Oxidative Stress and Homocysteine in Coronary Artery Disease

Viviana Cavalca1a, Giuliana Cighetti2, Fabrizia Bamonti3, Alessandro Loaldi1,4, Luana Bortone2, Cristina Novembrino3, Michela De Franceschi4, Romualdo Belardinelli5 and Maurizio D. Guazzi1,4

1 Istituto di Cardiologia, Università degli Studi di Milano, via Parea 4, 20138 Milan, Italy.

2 Dipartimento di Chimica Medica e Biochimica, Università degli Studi di Milano, via Saldini 50, 20133 Milan, Italy.

3 Dipartimento di Scienze Mediche, Università degli Studi di Milano, via F. Sforza 35, 20122 Milan, Italy.

4 IRCCS–Centro Cardiologico, Fondazione Monzino, via Parea 4, 20138 Milan, Italy.

5 Dipartimento di Cardiologia e Cardiochirurgia "G.M. Lancisi", via Baccarani 6, 60100 Ancona, Italy.

aAuthor for correspondence. Fax 39-02-58011194; e-mail viviana.cavalca{at}unimi.it.

Background: Oxidative stress is present in cardiovascular diseases (CVDs), and hyperhomocysteinemia, an independent risk factor for these diseases, may play a role by inducing production of oxygen free radicals.
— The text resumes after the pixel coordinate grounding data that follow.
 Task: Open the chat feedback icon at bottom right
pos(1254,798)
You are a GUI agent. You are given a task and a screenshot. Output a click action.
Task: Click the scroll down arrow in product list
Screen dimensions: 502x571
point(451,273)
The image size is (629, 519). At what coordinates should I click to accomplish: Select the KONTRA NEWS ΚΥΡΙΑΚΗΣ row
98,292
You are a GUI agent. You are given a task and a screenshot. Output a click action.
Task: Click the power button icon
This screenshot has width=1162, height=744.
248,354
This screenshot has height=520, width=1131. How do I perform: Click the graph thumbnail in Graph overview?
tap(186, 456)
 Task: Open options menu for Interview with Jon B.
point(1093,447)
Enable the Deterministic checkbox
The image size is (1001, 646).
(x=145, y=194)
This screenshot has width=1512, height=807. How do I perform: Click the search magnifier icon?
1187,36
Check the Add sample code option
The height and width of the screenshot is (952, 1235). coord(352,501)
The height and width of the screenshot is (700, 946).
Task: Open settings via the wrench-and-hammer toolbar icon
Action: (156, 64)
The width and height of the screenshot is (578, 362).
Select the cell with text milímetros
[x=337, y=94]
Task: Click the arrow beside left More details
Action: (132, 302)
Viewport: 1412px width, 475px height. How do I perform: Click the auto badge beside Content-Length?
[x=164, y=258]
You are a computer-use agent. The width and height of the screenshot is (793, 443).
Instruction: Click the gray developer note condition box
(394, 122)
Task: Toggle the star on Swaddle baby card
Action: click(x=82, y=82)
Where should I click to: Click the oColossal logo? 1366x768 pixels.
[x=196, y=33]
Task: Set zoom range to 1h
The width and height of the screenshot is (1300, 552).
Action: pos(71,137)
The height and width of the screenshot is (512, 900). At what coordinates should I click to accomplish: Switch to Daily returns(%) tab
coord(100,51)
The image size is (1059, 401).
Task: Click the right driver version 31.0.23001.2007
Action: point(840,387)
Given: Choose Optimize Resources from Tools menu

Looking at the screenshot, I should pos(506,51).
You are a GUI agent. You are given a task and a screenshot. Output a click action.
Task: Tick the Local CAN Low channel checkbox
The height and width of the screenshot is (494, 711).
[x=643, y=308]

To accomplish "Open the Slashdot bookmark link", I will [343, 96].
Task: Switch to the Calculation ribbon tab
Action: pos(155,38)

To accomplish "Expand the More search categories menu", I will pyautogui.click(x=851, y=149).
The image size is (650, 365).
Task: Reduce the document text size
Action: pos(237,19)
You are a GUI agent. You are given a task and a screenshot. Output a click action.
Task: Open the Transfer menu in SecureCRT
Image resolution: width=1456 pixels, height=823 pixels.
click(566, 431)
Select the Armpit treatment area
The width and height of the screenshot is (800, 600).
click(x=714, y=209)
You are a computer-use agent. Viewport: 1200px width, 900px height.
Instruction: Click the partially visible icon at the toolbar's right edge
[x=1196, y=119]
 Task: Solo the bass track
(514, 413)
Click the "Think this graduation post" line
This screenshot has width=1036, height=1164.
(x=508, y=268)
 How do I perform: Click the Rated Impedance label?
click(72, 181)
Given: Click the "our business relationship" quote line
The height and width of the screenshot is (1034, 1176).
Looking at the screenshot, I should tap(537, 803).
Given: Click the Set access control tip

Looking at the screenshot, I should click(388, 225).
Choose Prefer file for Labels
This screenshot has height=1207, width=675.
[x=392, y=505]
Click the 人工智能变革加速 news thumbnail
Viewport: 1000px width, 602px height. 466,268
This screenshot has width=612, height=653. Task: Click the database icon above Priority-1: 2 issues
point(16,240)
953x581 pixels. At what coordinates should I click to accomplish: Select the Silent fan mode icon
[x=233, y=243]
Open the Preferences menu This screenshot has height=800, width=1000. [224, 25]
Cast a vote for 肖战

Methods: To evaluate the possible role of homocysteine (Hcy) in inducing oxidative stress in coronary artery disease (CAD), plasma Hcy was measured in 68 consecutive cardiovascular patients, and plasma malondialdehyde (MDA), both free and total (free + bound), was measured in 40 patients with CAD (18 with chronic stable angina and 22 with unstable angina). As controls, we tested 70 healthy volunteers. Hcy was measured by an immunoenzymatic method and MDA, an index of lipid peroxidation, by gas chromatography–mass spectrometry.

Results: Plasma Hcy concentrations were significantly higher in cardiovascular patients than in controls (10.2 vs 8.9 µmol/L; P <0.0002), with no significant difference between values in the stable and unstable angina subgroups. Similarly, total MDA was significantly higher in the CAD group than in the controls (2.6 vs 1.3 µmol/L; P <0.00001), again with no significant difference between stable and unstable angina patients. By contrast, free MDA, which was significantly higher in the CAD patients than the controls (0.4 vs 0.2 µmol/L; P <0.00001), was also significantly higher in the unstable than in the stable angina group (0.5 vs 0.3 µmol/L; P <0.03). However, no correlation was observed among Hcy and free and total MDA.

Conclusions: Our findings show that a moderate increase of Hcy is associated with CVD but that Hcy at the detected values cannot be considered completely responsible for oxidative damage. That lipid peroxidation is involved in CAD is shown by our observation of significantly increased plasma free and total MDA concentrations compared with controls. Moreover, free MDA values discriminated between unstable and chronic stable angina, and could thus represent a new diagnostic tool.